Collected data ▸
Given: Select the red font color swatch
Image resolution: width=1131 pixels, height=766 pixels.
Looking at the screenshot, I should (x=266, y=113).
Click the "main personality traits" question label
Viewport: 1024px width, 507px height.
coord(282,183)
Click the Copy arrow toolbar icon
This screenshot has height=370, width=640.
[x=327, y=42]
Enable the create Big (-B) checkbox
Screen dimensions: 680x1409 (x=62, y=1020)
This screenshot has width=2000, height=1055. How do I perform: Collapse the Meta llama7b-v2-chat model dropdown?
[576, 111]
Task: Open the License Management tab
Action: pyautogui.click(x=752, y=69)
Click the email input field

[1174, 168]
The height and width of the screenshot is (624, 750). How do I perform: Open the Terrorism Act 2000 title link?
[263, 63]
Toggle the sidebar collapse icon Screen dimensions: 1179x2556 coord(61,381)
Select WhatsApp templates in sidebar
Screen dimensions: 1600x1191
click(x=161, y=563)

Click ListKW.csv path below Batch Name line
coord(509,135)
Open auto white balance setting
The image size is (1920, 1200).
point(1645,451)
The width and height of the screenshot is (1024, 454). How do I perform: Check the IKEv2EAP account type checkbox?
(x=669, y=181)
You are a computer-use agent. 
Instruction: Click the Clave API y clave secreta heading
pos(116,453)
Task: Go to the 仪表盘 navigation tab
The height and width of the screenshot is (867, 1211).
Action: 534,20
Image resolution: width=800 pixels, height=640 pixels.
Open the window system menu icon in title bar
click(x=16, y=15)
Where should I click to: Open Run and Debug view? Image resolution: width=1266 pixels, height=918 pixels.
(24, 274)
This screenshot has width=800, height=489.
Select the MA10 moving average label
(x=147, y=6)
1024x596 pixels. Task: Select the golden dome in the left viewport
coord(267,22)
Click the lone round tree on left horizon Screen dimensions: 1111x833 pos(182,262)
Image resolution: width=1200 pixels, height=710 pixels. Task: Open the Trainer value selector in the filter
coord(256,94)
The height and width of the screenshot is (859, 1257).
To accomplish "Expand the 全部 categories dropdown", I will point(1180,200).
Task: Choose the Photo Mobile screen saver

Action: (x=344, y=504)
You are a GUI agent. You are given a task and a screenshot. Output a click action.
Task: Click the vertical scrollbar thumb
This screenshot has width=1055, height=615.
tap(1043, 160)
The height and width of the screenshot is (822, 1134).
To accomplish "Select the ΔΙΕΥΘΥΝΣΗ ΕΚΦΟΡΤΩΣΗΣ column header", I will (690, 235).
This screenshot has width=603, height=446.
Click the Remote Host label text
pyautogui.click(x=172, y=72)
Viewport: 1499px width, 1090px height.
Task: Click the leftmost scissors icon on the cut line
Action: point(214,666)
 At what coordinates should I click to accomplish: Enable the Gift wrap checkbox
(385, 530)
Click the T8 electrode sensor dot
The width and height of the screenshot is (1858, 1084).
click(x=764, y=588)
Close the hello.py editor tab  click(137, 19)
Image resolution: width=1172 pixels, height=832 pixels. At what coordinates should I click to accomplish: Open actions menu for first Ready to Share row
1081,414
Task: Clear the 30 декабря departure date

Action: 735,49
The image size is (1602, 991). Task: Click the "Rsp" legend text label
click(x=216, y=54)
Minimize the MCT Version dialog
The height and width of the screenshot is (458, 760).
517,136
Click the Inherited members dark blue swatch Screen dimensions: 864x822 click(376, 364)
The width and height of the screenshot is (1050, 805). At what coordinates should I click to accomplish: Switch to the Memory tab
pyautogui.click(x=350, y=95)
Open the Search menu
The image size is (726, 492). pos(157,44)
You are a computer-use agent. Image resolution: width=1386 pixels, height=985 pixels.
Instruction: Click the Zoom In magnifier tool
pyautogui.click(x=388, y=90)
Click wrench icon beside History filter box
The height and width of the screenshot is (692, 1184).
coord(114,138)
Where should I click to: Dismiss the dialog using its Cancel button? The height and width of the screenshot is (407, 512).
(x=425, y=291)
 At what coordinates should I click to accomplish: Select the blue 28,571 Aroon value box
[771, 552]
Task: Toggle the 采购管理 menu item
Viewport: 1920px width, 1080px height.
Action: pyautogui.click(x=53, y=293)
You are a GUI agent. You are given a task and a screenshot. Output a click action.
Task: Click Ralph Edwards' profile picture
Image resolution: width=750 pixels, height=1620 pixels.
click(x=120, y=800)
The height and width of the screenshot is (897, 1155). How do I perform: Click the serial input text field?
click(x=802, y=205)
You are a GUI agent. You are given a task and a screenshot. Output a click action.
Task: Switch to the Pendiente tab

Problem ▸
Throughout the data above, report every line that contains the string "swatch".

Result ▸
Given: Select the red font color swatch
Click the Inherited members dark blue swatch Screen dimensions: 864x822 click(376, 364)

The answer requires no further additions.